В отчаянии он смотрел, как она уходит. Он мог вынести ее гнев, даже ее ненависть, потому что они свидетельствовали о том, что она все еще питает к нему страсть, которая может перейти в любовь. Но презрение – другое дело. Без ее уважения все, что она сказала, оборачивалось правдой. Он был ничем. Рис смотрел, как она вышла, и знал, что все, о чем он мечтал последние несколько дней, превратилось в пыль.
Глава 16
Наследница Абернати разрывает помолвку! Обманутый герцог раздавлен.
«Соушл газетт», 1894 год
Прежде чем встретиться с Рисом, Пруденс сделала необходимые приготовления. Она уже все упаковала и оплатила гостиничные счета. Она открыла Уоддел горькую правду о мистере Фейне. Она выдержала мольбы дяди и самодовольное ликование тети. Она позаботилась о наемном экипаже, который должен был доставить их на железнодорожную станцию, и о том, чтобы поезд был готов немедленно отправиться в путь, как только они сядут в него.
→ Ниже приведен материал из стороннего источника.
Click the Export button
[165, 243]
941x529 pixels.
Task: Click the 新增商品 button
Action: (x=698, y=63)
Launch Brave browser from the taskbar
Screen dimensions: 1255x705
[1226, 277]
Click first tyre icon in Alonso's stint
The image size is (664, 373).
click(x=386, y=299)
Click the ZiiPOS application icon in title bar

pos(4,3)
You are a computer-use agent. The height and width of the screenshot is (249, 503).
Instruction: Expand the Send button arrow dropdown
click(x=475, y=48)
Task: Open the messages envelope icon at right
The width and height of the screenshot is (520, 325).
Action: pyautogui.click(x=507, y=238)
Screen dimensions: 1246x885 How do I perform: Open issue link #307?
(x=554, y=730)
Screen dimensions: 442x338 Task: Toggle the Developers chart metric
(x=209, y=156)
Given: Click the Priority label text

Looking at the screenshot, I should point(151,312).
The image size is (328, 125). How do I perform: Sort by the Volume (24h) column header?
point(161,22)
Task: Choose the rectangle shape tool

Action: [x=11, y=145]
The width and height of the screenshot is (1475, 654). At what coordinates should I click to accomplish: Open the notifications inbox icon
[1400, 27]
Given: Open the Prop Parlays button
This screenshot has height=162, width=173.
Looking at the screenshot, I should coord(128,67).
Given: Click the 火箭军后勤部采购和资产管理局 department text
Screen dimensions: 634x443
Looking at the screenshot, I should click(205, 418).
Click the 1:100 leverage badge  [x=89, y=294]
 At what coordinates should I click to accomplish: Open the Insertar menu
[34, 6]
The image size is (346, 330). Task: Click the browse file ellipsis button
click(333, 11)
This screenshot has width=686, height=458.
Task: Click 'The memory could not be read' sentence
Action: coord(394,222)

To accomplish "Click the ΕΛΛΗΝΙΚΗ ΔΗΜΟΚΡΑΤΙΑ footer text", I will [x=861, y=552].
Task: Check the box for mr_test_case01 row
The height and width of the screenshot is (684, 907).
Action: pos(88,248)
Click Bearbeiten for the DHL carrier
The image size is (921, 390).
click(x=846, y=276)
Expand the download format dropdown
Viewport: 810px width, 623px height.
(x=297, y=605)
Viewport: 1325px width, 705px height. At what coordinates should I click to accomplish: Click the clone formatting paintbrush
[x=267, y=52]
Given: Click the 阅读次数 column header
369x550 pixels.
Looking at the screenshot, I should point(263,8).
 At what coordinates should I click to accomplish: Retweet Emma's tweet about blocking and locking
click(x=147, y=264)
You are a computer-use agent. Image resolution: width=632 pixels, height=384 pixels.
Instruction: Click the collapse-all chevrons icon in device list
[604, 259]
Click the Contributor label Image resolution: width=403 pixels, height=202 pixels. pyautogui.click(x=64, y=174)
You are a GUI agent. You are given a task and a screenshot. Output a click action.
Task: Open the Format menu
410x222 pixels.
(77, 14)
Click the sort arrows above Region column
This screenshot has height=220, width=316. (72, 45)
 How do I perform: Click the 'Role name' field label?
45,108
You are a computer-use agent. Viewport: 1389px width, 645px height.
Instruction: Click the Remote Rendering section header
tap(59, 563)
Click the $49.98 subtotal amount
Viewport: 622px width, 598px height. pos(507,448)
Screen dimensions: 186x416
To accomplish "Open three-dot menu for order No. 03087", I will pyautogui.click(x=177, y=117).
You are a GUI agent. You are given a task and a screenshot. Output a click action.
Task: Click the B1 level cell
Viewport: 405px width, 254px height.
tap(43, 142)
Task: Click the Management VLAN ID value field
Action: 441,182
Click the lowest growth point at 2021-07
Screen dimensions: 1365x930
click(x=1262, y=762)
Когда она вышла из комнаты, ей уже ничего не нужно было делать. Она сразу села в экипаж рядом с горничной и до самой станции ни разу не оглянулась.
На станции Пруденс села в поезд, который Рис купил для нее, но в ту ночь, возвращаясь в Лондон, она не пошла спать в свой спальный вагон, она не могла лежать там, где Рис так сладко целовал и ласкал ее. Все спали, а она в одиночестве сидела в вагоне-гостиной, уставившись в темное окно и пытаясь решить, что делать дальше.
Миллионы Абернати, вероятно, она потеряет, потому что представить себя замужем за кем бы то ни было она не могла. Позволить какому-то мужчине целовать и ласкать ее так, как это делал Рис, нет, это невозможно даже вообразить. Его предательство показало Пруденс, что ни одному мужчине нельзя доверить сердце, пока на карте стоят миллионы фунтов. Она размышляла о других людях, которые окружали ее в последние два месяца, – об Эдит, Роберте, Миллисент – людях, которые и не вспомнили бы о ней, если б не наследство, и ей было очень горько, так горько, как никогда в жизни.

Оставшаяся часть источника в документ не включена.